Instructions for the task:
If a line includes "computer", copy it out of the entries.

Data excerpts:
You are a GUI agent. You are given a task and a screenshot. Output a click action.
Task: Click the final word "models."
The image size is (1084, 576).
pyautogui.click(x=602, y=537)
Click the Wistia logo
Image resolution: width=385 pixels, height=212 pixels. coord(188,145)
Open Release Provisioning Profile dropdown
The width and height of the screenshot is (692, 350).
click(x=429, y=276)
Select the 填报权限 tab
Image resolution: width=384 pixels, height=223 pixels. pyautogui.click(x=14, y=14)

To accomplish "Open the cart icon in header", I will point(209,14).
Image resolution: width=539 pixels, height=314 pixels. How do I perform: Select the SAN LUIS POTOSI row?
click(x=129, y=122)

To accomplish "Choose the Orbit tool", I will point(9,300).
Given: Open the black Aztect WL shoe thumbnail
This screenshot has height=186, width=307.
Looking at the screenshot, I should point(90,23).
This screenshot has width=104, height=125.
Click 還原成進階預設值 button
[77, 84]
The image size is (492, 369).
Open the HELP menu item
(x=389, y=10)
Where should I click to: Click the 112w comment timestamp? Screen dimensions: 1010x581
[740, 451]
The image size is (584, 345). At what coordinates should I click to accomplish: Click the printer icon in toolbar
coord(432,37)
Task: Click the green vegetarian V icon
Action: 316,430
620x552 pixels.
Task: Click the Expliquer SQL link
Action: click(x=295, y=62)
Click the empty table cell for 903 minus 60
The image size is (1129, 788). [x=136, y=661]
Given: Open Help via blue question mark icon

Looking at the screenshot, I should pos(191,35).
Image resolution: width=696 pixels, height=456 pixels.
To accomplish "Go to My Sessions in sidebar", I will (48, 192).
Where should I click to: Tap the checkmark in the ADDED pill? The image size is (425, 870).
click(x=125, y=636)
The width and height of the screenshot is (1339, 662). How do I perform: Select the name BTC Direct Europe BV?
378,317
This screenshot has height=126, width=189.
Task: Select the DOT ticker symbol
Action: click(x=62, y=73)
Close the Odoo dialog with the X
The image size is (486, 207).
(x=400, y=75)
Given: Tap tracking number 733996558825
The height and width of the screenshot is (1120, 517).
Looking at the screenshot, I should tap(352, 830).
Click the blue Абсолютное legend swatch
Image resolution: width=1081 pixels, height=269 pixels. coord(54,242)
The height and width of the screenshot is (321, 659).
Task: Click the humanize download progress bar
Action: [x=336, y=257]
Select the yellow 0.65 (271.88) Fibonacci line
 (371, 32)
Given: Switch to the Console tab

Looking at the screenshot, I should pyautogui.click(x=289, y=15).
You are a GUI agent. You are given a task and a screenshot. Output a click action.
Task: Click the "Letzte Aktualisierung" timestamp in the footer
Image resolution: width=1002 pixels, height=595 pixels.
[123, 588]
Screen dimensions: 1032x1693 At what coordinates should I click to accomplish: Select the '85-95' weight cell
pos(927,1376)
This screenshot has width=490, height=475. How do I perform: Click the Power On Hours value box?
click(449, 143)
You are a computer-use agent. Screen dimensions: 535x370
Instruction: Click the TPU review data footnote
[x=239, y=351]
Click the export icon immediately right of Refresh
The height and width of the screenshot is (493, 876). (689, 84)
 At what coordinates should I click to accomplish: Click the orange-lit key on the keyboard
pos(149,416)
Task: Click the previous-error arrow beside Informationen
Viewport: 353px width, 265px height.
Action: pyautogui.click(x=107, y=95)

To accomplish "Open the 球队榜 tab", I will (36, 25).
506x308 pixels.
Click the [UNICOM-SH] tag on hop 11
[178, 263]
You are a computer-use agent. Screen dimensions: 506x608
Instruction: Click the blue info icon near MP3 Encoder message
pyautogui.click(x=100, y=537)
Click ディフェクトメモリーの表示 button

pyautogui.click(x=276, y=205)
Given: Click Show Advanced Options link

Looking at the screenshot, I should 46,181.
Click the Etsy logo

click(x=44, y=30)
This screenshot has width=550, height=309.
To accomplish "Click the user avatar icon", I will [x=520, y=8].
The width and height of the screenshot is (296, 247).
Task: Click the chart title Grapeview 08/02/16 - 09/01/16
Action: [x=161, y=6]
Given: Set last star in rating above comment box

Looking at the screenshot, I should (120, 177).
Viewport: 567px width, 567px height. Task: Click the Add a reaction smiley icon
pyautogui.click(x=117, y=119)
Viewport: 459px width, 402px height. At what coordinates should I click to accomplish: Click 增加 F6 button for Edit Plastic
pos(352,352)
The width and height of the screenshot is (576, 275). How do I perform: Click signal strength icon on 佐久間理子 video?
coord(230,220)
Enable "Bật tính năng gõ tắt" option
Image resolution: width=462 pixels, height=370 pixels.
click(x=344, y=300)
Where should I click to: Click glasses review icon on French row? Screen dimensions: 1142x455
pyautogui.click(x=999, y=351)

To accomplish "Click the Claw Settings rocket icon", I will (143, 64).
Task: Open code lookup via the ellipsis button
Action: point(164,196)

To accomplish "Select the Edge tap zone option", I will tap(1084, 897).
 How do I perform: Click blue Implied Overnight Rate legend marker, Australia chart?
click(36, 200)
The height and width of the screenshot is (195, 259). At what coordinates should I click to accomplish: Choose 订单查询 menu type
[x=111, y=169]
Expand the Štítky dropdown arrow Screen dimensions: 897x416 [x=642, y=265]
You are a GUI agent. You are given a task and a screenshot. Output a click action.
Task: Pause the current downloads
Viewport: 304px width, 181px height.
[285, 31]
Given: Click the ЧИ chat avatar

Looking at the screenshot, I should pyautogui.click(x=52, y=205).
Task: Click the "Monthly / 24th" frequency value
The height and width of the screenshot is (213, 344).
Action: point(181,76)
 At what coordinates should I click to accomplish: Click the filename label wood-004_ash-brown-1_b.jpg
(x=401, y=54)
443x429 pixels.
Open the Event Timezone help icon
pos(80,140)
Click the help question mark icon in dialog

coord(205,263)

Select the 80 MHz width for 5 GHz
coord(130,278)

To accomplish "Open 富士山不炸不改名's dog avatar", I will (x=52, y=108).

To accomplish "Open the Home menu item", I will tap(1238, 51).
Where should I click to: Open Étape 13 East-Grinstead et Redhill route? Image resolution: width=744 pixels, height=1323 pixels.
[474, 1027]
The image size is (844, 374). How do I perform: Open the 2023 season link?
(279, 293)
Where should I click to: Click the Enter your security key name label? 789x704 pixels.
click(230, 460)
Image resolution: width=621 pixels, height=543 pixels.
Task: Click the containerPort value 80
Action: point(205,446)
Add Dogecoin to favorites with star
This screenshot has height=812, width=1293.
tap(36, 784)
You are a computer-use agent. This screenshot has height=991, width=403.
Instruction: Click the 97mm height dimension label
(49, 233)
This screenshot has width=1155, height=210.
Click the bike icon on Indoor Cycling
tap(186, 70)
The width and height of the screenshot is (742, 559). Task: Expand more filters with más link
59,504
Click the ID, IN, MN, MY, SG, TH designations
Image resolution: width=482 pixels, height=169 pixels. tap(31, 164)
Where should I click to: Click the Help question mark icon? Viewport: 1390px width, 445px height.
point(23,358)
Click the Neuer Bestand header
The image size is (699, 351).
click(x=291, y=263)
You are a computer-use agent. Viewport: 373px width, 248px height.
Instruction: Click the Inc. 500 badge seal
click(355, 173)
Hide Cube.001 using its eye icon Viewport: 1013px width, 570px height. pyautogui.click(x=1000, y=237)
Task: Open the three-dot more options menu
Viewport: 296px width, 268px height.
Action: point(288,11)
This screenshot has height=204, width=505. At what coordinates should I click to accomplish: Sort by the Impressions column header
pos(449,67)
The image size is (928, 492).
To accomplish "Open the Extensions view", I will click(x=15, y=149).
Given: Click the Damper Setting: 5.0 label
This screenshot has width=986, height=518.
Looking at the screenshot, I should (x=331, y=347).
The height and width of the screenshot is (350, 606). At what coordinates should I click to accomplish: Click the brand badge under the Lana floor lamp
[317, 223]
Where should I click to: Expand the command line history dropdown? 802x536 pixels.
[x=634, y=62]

Exercise result:
You are a computer-use agent. Screen dimensions: 535x370
You are a computer-use agent. Screen dimensions: 506x608
You are a computer-use agent. This screenshot has height=991, width=403.
You are a computer-use agent. Viewport: 373px width, 248px height.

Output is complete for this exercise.